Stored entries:
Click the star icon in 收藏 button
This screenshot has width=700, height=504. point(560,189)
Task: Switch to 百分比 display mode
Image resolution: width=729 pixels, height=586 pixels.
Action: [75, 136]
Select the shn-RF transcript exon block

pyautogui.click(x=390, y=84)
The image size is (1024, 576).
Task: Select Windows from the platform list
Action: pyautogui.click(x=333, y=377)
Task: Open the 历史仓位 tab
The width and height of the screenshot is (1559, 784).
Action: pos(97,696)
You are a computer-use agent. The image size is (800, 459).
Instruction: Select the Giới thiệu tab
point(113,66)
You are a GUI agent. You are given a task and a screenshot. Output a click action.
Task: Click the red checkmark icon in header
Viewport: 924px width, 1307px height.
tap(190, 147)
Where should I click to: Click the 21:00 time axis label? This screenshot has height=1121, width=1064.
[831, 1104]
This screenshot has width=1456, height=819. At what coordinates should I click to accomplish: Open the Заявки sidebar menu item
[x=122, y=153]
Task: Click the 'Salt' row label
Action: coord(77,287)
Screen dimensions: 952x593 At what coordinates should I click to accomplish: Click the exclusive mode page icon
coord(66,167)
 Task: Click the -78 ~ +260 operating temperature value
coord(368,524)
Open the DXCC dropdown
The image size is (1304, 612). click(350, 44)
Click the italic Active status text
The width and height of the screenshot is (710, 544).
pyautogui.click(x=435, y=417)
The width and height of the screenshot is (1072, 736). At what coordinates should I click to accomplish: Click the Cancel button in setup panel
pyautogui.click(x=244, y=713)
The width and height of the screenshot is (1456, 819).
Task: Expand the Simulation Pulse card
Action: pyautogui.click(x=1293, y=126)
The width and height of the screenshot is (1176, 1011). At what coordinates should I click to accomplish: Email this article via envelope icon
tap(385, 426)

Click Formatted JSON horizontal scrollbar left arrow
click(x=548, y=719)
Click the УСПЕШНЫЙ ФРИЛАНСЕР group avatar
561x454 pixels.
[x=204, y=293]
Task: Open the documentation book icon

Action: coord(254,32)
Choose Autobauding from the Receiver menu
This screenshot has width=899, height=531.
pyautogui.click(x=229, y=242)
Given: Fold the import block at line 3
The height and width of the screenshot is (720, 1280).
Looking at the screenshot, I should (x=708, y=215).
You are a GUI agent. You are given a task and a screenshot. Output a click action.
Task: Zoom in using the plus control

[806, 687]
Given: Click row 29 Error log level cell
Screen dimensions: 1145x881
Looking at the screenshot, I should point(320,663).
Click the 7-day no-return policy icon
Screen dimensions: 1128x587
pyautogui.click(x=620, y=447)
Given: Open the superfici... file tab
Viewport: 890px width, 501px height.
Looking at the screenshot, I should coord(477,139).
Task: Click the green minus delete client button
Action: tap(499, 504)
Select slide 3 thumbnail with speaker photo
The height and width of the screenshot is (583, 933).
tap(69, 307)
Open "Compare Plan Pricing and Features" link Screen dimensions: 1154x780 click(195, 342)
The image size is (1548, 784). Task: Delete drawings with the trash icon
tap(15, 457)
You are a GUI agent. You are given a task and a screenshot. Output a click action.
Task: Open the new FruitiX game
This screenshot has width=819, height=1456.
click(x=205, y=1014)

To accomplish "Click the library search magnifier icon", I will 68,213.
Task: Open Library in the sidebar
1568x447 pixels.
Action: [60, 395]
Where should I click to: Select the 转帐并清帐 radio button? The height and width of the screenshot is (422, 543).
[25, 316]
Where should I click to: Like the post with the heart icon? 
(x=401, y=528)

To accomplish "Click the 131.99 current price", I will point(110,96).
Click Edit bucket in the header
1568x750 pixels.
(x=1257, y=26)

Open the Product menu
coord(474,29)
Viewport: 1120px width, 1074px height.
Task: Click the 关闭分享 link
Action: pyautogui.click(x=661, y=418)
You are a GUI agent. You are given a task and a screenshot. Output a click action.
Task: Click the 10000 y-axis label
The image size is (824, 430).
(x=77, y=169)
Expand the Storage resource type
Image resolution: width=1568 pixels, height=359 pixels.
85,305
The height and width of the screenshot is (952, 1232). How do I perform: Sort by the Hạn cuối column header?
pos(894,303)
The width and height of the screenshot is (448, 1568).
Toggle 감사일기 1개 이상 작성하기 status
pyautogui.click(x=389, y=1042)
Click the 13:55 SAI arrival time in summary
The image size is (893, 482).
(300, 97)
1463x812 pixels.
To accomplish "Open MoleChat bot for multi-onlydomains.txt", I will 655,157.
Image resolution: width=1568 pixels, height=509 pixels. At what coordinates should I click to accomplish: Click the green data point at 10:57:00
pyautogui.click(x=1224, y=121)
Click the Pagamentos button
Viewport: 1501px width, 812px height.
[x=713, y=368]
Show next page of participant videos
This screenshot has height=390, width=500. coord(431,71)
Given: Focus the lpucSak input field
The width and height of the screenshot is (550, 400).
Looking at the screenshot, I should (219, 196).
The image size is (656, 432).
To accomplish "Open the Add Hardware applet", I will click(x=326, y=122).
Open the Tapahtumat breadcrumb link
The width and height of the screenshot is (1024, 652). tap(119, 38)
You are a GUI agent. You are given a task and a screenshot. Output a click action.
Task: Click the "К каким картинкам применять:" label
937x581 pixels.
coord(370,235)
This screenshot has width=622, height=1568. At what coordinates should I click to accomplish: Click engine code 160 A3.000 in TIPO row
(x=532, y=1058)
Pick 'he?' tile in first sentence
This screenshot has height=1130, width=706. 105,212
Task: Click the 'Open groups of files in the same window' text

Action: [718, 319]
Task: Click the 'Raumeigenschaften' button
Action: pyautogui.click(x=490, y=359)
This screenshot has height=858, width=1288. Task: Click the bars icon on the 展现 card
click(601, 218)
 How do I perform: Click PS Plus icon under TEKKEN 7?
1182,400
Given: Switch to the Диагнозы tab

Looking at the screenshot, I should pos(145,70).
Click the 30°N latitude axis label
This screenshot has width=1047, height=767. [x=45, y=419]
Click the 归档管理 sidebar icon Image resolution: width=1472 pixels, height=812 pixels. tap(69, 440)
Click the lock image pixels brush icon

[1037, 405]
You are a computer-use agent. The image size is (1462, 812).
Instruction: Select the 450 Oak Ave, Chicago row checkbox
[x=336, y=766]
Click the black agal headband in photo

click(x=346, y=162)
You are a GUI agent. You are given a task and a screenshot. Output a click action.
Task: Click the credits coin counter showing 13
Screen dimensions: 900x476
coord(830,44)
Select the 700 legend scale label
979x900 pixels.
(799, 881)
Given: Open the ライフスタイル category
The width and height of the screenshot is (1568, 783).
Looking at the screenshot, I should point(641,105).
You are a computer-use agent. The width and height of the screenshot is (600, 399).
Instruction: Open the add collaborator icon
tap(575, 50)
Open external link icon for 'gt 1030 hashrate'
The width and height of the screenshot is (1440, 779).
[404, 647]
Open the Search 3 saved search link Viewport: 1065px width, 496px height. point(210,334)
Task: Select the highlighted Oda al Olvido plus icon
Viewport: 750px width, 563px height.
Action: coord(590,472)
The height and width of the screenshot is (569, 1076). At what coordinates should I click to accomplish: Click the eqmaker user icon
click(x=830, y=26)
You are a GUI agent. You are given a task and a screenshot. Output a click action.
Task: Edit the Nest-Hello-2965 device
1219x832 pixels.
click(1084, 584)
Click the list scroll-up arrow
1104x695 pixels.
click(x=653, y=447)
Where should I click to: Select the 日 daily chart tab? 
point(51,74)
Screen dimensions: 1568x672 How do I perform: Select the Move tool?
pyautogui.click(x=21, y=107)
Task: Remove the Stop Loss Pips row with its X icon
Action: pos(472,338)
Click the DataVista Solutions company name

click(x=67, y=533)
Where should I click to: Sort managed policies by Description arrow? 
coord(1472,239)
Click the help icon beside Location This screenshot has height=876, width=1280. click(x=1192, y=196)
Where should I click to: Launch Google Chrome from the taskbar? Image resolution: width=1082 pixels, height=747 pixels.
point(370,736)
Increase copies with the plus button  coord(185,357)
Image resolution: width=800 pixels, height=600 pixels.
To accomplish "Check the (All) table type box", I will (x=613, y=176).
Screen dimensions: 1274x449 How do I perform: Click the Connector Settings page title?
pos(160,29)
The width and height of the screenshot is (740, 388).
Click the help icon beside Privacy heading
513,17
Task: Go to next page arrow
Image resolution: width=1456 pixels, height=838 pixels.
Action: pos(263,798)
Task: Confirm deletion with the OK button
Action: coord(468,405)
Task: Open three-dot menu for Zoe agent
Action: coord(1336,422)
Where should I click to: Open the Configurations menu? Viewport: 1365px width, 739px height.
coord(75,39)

## [Set exercise]
Pick out every line of the listing above that contains the string "link" and copy each such line in full.

## [Written response]
Open "Compare Plan Pricing and Features" link Screen dimensions: 1154x780 click(195, 342)
Task: Click the 关闭分享 link
Open the Tapahtumat breadcrumb link
Open external link icon for 'gt 1030 hashrate'
Open the Search 3 saved search link Viewport: 1065px width, 496px height. point(210,334)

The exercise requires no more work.